В прошлом году называлась цифра в 1 млн компаний, нынешней весной — уже 5 млн, а на конференции Softline «Построение системы защиты персональных данных компании в соответствии с требованиями законодательства РФ», которая прошла 23 сентября, Юрий Коваленко, доцент Московского института новых информационных технологий ФСБ России, оценил их количество уже в 7,5 млн.
Для того чтобы получить статус оператора персональных данных, организация должна зарегистрироваться в соответствующем реестре Роскомнадзора, получить согласие субъектов на обработку их персональных данных, обеспечить их защиту и пройти проверку у этого ведомства. Регистрация выполняется посредством заполнения формы уведомления, которую можно загрузить с сайта Роскомнадзора. Согласие придется собирать у субъектов, которым предстоит поставить свои подписи под специальным документом, где должны быть указаны цели обработки и назначение всей системы. На подавляющем большинстве предприятий малого и среднего бизнеса персональные данные хранятся в двух информационных системах — в отделе кадров и бухгалтерии, и данные эти касаются собственных сотрудников. Иными словами, получить согласие на обработку персональных данных потребуется прежде всего у сотрудников предприятия; сделать это достаточно просто: надо лишь внести соответствующий пункт в трудовой договор.
Наиболее трудная задача — собственно обеспечение защиты персональных данных, поскольку для этого, видимо, придется покупать специальные ИТ-решения. Однако если ограничиться рассмотрением только кадровых и бухгалтерских систем, то данные, которые там хранятся, скорее всего, можно будет отнести к третьему классу, для защиты которого не требуется использования сертифицированных средств и прохождения процедуры аттестации. В этом случае представители Роскомнадзора будут проверять только наличие средств защиты, предписанных требованиями ФСТЭК, то есть системы контроля доступа, антивирусов, межсетевых экранов, систем предотвращения вторжений и сканеров защищенности. Впрочем, сама проверка того, насколько правильно построена защита, в компетенцию Роскомнадзора не входит — это будет делать ФСТЭК при выявлении нарушений.
Процедура прохождения проверки традиционно начинается с анализа документации, поэтому до 1 января 2010 года рекомендуется составить все необходимые Роскомнадзору документы: перечень обрабатываемых персональных данных, правила их обработки, должностные обязанности тех, кто отвечает за защиту данных, и другие документы.
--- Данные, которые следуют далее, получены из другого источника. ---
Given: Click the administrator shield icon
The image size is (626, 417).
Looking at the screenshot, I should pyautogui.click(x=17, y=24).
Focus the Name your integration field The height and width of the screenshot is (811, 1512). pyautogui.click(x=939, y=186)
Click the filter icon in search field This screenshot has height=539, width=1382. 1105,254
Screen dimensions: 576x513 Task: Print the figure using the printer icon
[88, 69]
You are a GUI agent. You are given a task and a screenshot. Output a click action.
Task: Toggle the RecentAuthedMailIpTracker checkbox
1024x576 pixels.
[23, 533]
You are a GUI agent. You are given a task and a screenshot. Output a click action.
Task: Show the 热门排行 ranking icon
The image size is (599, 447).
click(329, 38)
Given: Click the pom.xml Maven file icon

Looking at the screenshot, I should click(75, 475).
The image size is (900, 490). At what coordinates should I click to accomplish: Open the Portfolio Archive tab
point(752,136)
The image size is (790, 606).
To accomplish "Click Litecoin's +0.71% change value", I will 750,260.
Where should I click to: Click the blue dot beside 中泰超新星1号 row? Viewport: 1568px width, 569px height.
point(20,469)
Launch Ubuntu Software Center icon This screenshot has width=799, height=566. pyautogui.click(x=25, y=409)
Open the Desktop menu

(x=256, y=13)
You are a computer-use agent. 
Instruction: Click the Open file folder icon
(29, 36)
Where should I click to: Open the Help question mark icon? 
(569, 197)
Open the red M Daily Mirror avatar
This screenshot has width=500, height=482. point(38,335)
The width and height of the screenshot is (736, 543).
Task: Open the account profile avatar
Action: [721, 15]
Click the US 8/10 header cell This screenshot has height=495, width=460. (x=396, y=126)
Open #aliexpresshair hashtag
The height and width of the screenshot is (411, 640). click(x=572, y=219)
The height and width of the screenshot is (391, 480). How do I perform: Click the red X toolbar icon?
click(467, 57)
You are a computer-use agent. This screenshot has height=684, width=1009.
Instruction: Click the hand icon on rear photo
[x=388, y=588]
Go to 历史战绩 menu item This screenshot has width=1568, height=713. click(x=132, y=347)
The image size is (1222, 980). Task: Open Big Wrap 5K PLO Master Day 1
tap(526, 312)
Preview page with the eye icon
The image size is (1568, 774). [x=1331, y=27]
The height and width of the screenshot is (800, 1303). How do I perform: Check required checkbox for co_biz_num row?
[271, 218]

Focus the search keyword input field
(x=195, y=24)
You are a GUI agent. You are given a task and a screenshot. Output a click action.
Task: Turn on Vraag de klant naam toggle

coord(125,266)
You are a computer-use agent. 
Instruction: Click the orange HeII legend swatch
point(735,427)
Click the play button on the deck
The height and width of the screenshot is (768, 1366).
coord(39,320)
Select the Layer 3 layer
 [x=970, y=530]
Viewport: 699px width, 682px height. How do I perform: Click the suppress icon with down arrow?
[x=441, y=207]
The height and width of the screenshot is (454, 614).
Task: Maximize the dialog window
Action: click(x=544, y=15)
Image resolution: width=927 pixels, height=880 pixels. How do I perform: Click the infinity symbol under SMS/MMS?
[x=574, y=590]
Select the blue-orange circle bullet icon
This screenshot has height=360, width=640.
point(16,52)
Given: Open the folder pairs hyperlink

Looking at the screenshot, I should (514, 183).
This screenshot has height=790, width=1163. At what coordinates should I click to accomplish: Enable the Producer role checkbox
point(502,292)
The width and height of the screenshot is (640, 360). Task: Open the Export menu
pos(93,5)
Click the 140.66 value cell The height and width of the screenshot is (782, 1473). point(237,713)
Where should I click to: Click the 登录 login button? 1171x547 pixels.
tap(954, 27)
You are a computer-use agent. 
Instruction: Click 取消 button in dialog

Большинство проверок заканчивается уже на этом этапе выпиской предписаний по устранению недочетов в документации.
Следует отметить, что классификацию персональных данных должен выполнять сам владелец системы, их обрабатывающей, поэтому велик соблазн занизить уровень данных. Однако Денис Лирник, эксперт компании Softline, рекомендует не делать этого.
«Стоимость доработки под более высокий класс защиты может быть сравнима со стоимостью всей системы», — отметил он. Действительно, если система защиты была построена из предположения, что данные третьего класса обрабатываются в нераспределенной системе, то допускается использование несертифицированных продуктов. Но если выяснится, что система все-таки распределенная (есть зона, не контролируемая компанией, через которую передаются персональные данные), то для нее уже потребуются сертифицированные средства защиты, причем использующие криптографию. В таком случае всю систему защиты придется строить заново.
Требования к системам обработки персональных данных первого, второго и третьего распределенного классов достаточно жестки — эти системы должны быть созданы с использованием сертифицированных средств, а сама система защиты должна пройти процедуру аттестации во ФСТЭК. К тому же на ее эксплуатацию нужно получить соответствующую лицензию. С другой стороны, ее невозможно получить без построенной системы защиты, а систему нельзя строить без лицензии. Иными словами, самостоятельно выполнить это требование компания просто не в состоянии и будет вынуждена привлекать для построения защиты лицензиата ФСТЭК. Но, как утверждается, очередь на приобретение средств защиты, имеющих лицензию, сейчас такова, что контракты заключаются со сроком поставки в 2012 году. Таким образом, процесс построения систем защиты более высоких классов уже вряд ли удастся завершить к январю.